Un utilisateur n’a besoin de fournir à HPT qu’une petite quantité de données sur la conception, la configuration et la tâche de son robot. Ensuite, HPT transfère les connaissances acquises par le transformateur lors de la pré-formation pour apprendre la nouvelle tâche.
Permettre des mouvements adroits
L’un des plus grands défis du développement de HPT a été de créer un ensemble de données massif pour pré-entraîner le transformateur, qui comprenait 52 ensembles de données avec plus de 200 000 trajectoires de robots réparties en quatre catégories, y compris des vidéos de démonstration humaine et des simulations.
Les chercheurs devaient également développer un moyen efficace de transformer les signaux bruts de proprioception provenant d’un ensemble de capteurs en données que le transformateur pourrait gérer.
« La proprioception est essentielle pour permettre de nombreux mouvements adroits.

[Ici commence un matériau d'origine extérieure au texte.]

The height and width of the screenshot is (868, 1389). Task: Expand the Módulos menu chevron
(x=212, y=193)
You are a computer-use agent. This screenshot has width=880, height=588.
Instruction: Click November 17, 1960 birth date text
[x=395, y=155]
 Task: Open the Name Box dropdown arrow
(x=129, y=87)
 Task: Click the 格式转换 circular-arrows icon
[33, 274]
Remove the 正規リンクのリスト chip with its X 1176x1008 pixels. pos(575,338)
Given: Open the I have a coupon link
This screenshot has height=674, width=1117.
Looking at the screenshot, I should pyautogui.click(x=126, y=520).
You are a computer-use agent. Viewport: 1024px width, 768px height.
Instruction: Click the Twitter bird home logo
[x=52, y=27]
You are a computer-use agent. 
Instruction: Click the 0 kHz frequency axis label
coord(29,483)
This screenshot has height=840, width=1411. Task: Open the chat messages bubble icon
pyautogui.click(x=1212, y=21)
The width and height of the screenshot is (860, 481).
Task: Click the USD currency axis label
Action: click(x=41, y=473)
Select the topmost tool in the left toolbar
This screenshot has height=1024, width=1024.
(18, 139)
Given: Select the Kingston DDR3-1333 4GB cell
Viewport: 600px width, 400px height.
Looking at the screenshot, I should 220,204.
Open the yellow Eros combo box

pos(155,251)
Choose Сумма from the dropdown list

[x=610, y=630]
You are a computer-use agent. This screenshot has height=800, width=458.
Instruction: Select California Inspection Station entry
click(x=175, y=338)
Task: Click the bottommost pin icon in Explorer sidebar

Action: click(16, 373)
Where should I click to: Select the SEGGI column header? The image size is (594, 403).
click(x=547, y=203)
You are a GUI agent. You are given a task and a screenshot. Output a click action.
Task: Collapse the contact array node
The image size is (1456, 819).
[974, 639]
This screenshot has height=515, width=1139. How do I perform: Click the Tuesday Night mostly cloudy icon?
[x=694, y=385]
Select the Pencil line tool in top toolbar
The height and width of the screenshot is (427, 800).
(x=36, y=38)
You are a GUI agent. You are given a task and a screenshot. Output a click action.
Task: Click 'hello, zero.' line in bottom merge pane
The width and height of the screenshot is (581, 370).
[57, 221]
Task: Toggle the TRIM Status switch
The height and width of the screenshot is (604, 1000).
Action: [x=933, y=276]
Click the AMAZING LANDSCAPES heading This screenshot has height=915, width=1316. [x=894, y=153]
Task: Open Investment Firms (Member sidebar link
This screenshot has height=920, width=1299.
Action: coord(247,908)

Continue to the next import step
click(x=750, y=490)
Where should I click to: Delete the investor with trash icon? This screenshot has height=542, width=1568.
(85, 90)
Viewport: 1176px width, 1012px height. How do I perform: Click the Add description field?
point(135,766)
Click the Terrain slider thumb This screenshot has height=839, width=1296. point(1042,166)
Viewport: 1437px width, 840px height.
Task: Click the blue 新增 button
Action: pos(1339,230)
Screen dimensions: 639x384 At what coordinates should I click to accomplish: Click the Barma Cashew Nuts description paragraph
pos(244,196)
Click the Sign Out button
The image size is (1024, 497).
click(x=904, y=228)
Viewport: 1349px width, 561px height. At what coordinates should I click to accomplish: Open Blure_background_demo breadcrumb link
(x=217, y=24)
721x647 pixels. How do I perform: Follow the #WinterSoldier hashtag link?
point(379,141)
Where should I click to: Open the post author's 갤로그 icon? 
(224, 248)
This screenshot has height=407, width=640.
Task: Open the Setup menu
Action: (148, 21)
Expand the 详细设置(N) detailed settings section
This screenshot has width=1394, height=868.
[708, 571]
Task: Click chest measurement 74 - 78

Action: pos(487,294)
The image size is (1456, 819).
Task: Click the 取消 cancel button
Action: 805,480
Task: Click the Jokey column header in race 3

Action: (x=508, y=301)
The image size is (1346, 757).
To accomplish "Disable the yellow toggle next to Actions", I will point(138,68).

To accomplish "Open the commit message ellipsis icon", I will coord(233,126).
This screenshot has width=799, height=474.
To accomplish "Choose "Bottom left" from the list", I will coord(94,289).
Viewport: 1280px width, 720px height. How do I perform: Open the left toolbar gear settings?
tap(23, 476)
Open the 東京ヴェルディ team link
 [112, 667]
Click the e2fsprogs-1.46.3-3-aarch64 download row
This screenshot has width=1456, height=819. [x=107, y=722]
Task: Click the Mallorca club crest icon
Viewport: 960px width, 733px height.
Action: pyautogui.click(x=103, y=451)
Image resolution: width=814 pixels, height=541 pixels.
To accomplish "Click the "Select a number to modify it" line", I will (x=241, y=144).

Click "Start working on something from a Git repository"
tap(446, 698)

Parce que le nombre de jetons dans notre architecture est toujours le même, nous accordons la même importance à la proprioception et à la vision », explique Wang.
Lorsqu’ils ont testé HPT, les performances du robot ont été améliorées de plus de 20 % sur les tâches de simulation et du monde réel, par rapport à une formation à partir de zéro à chaque fois. Même lorsque la tâche était très différente des données de pré-entraînement, HPT a quand même amélioré les performances.
« Cet article propose une nouvelle approche pour former une politique unique sur plusieurs modes de réalisation de robots. Cela permet la formation sur divers ensembles de données, permettant ainsi aux méthodes d’apprentissage des robots d’augmenter considérablement la taille des ensembles de données sur lesquels ils peuvent s’entraîner. Cela permet également au modèle de s’adapter rapidement aux nouveaux modes de réalisation du robot, ce qui est important car de nouvelles conceptions de robots sont continuellement produites », explique David Held, professeur agrégé à l’Institut de robotique de l’Université Carnegie Mellon, qui n’a pas participé à ce travail.
À l’avenir, les chercheurs souhaitent étudier comment la diversité des données pourrait améliorer les performances du HPT. Ils souhaitent également améliorer HPT afin qu’il puisse traiter des données non étiquetées telles que GPT-4 et d’autres modèles de langage volumineux.
« Notre rêve est d’avoir un cerveau de robot universel que vous pourriez télécharger et utiliser pour votre robot sans aucune formation. Même si nous n’en sommes qu’aux premiers stades, nous allons continuer à travailler dur et espérer que la mise à l’échelle conduira à une percée dans les politiques robotiques, comme cela a été le cas avec les grands modèles de langage », dit-il.
Ce travail a été financé, en partie, par l’Amazon Greater Boston Tech Initiative et le Toyota Research Institute.